Question

Find the longest pole (to nearest metres) that can be placed in a room $$3m\times 4m\times 12m$$.
A
$$8m$$
B
$$13m$$
C
$$9m$$
D
$$15m$$

Answer

**step1** Understanding the problem

The problem asks us to find the longest pole that can fit inside a rectangular room. We are given the dimensions of the room: 3 meters, 4 meters, and 12 meters.

**step2** Visualizing the longest pole

The longest pole that can fit in a rectangular room will stretch from one corner on the floor all the way to the opposite corner on the ceiling. This means it cuts diagonally through the entire space of the room.

**step3** Calculating the diagonal of the floor

First, let's find the longest line we can draw on the floor of the room. The floor is a rectangle with sides measuring 12 meters and 4 meters. To find the length of the diagonal of this floor, we can imagine a special triangle on the floor where two sides are the dimensions of the floor (12m and 4m) and the third side is the diagonal. This special triangle has a square corner.

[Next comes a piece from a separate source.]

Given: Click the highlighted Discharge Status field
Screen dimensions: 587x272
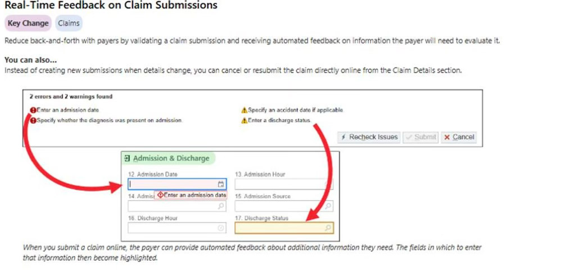Looking at the screenshot, I should click(279, 228).
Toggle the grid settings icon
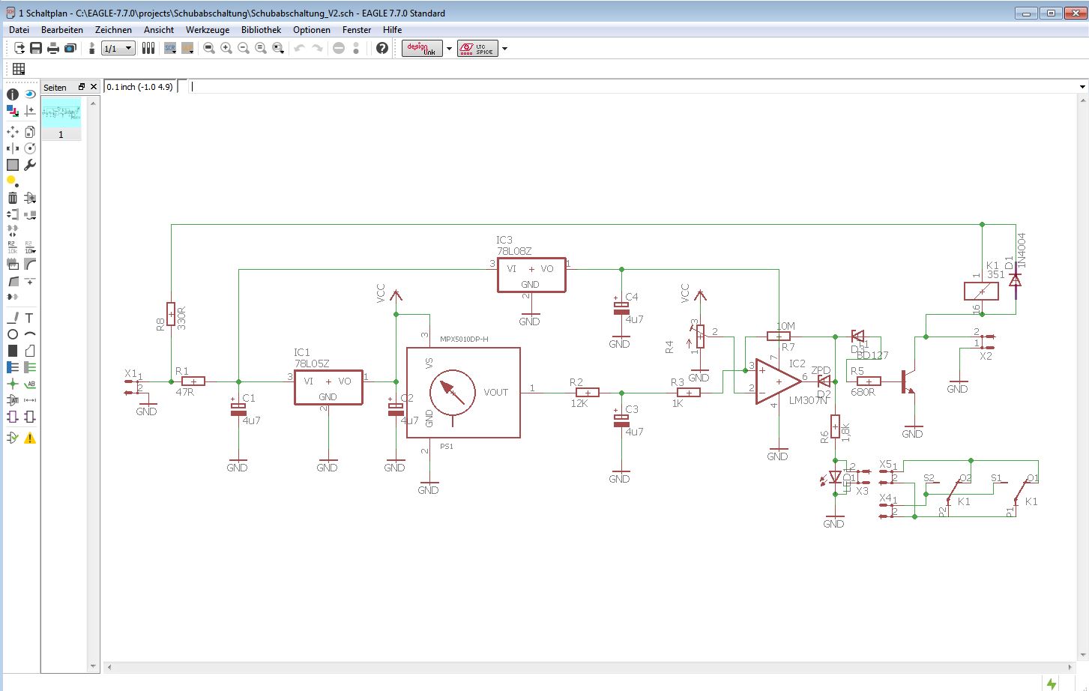The image size is (1089, 691). point(19,69)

To find the length of this diagonal, we can perform the following calculation:
- Multiply one side by itself: 12 meters multiplied by 12 meters is 144 square meters ($$12 \times 12 = 144$$).
- Multiply the other side by itself: 4 meters multiplied by 4 meters is 16 square meters ($$4 \times 4 = 16$$).
- Add these two results together: 144 + 16 = 160 square meters.
This number (160) is the "square" of the floor diagonal's length. We need to remember this number for the next step.

**step4** Calculating the space diagonal of the room

Now, imagine a new special triangle. One side of this triangle is the floor diagonal we just considered (whose "square" is 160). The other side of this new triangle is the height of the room, which is 3 meters. The longest side of this new special triangle is the longest pole that can fit in the room.

To find the "square" of the longest pole, we do a similar calculation:
- We take the "square" of the floor diagonal, which is 160.
- We multiply the room's height by itself: 3 meters multiplied by 3 meters is 9 square meters ($$3 \times 3 = 9$$).
- Add these two results together: 160 + 9 = 169 square meters.

So, the "square" of the longest pole's length is 169. Now, we need to find the number that, when multiplied by itself, equals 169. Let's try some numbers:
- We know that 10 multiplied by 10 is 100.
- We know that 11 multiplied by 11 is 121.
- We know that 12 multiplied by 12 is 144.
- We find that 13 multiplied by 13 is 169 ($$13 \times 13 = 169$$).

Therefore, the length of the longest pole is 13 meters.

**step5** Final Answer

The longest pole that can be placed in the room is 13 meters. This matches option B.